One caveat to this idea, however, is that dopamine works through metabotropic ion channels (Gazi and Strange, 2002), and the dynamics of the second messenger cascades activated by dopamine receptors are apparently not fast enough to affect neural activity on rapid time scales (Lavin Ivacaftor concentration et al., 2005). The effects could, however, be driven by glutamate co-released from dopamine neurons (Lavin et al., 2005). A second possibility is that the value signal is carried by the substantial input from the centromedian/parafascicular
(CM-PF) thalamic nuclei (Nakano et al., 1990). A majority of neurons in CM-PF respond when low-value actions are required (Matsumoto et al., 2001 and Minamimoto et al., 2005). An additional possibility is that the increased value representation is coming from other areas of frontal cortex, for example dorsal anterior cingulate projections to the striatum. This area has a strong value representation (Kennerley and Wallis, 2009), and it sends projections into the striatum that slightly overlap with the lPFC projection (Haber et al., 2006). The projections from this area, however, do not appear to project directly to the portion of the dorsal striatum from which we recorded (Haber et al., 2006). Overall, then, the mostly likely candidates for a fast value-related signal in the striatum would be glutamate coreleased from dopamine neurons, or the CM-PF input. Examination of the
neural representation of color bias and sequence in the fixed condition Linsitinib cell line showed that they followed complementary patterns, such that sequence information increased in lPFC and color
bias information decreased in dSTR as the monkeys learned within each block. The increase and decrease were significantly related to the relative behavioral weight of sequence and color information, estimated by a Bayesian behavioral model. Thus, when the sequence switched, the animals reverted to using either the pixel information as they relearned the sequence, and this could be seen in both the behavioral and neural data. As they learned the sequence they transitioned to using less pixel information, which was less accurate, and more sequence information, which was more accurate.
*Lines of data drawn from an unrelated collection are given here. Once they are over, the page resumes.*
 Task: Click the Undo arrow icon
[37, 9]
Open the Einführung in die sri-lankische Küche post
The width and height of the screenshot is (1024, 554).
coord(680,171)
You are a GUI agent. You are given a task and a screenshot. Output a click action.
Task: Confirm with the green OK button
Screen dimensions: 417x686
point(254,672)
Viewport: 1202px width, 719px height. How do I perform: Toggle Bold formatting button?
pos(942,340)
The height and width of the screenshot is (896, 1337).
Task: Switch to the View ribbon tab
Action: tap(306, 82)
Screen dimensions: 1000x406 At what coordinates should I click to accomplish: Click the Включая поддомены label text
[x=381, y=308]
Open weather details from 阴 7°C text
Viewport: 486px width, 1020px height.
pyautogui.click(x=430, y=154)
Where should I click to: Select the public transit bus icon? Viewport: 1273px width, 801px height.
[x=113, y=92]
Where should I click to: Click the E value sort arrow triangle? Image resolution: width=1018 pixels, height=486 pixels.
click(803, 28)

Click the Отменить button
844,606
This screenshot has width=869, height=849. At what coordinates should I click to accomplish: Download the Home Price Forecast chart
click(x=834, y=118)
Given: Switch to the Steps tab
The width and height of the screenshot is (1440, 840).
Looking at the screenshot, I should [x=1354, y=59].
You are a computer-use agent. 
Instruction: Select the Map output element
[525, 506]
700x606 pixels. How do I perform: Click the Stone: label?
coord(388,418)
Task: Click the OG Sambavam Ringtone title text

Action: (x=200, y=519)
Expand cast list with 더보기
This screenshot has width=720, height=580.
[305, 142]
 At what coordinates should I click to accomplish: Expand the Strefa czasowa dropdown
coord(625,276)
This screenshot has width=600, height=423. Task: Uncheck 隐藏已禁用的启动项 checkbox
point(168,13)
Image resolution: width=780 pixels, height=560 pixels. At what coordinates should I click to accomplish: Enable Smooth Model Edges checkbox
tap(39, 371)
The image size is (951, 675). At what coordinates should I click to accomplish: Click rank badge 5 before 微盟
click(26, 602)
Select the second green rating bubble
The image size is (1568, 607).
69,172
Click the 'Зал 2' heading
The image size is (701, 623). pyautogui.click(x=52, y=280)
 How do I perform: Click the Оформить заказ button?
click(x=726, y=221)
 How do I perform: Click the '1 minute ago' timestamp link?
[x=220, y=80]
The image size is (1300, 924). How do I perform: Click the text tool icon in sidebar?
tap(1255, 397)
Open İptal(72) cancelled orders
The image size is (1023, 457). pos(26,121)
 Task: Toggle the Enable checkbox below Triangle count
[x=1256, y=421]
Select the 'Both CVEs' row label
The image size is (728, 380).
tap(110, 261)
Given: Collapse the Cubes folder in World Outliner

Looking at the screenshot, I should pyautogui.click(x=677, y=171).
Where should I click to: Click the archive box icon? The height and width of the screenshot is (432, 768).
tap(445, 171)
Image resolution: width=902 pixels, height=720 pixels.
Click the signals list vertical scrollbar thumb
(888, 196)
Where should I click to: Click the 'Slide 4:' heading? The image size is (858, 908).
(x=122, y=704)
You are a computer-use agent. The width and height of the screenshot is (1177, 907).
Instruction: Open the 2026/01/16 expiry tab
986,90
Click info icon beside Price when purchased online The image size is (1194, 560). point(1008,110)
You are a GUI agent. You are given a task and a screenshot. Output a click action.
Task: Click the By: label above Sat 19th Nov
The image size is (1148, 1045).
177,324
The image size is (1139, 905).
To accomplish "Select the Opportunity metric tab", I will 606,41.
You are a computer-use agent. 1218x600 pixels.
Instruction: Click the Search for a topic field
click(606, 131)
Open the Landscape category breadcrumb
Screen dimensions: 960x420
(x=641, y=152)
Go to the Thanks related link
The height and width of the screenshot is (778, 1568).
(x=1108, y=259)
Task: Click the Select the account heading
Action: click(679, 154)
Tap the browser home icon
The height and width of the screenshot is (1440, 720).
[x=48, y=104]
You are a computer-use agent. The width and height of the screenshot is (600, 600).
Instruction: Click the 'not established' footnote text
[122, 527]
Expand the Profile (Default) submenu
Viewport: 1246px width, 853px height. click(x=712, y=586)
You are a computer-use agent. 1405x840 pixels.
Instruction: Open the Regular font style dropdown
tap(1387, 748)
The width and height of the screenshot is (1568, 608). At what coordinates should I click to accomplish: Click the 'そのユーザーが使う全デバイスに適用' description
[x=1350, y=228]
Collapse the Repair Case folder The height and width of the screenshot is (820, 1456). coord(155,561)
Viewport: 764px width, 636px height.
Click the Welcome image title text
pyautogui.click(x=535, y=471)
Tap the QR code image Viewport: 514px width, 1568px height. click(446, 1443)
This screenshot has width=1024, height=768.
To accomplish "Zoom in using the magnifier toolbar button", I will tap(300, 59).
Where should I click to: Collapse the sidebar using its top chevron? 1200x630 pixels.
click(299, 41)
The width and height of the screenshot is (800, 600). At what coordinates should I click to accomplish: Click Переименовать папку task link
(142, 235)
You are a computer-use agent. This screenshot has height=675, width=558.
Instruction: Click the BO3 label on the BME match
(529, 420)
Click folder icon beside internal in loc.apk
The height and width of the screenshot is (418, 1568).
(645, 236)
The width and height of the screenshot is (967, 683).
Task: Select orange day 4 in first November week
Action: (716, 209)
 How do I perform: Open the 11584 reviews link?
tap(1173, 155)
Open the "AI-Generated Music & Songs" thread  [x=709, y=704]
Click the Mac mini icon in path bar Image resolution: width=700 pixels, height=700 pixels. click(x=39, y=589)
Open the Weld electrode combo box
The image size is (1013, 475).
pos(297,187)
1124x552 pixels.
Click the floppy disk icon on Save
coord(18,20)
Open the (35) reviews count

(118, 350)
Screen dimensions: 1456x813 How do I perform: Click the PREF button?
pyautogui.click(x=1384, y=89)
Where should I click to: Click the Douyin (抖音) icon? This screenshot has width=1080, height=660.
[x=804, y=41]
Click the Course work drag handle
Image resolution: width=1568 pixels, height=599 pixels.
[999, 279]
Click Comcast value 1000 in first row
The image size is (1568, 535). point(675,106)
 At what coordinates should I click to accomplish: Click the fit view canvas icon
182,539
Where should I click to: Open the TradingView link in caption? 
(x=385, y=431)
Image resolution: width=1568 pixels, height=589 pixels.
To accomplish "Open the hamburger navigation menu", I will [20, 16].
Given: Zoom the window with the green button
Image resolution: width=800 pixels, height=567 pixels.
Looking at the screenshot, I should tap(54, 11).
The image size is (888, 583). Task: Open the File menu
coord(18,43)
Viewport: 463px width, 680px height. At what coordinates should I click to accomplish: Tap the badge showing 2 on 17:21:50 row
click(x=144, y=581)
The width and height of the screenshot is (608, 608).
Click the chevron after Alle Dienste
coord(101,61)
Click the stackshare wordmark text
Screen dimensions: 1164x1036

This tradeoff is consistent, at a high level, with a model which has suggested that dual control systems, one in lPFC and one in the dSTR, compete for control of behavior (Daw et al., 2005). This model suggests that the tradeoff between these systems is mediated by optimal integration based on the uncertainty associated with the predictions of each system. In other words, if one system is producing uncertain estimates, it is weighted less in the decision process. Thus, our data is consistent with this aspect of the model. What is less clear from our data, however, is whether the dSTR does action selection when action values are high, and the sequences can be executed like habits. A different task structure might make this clearer.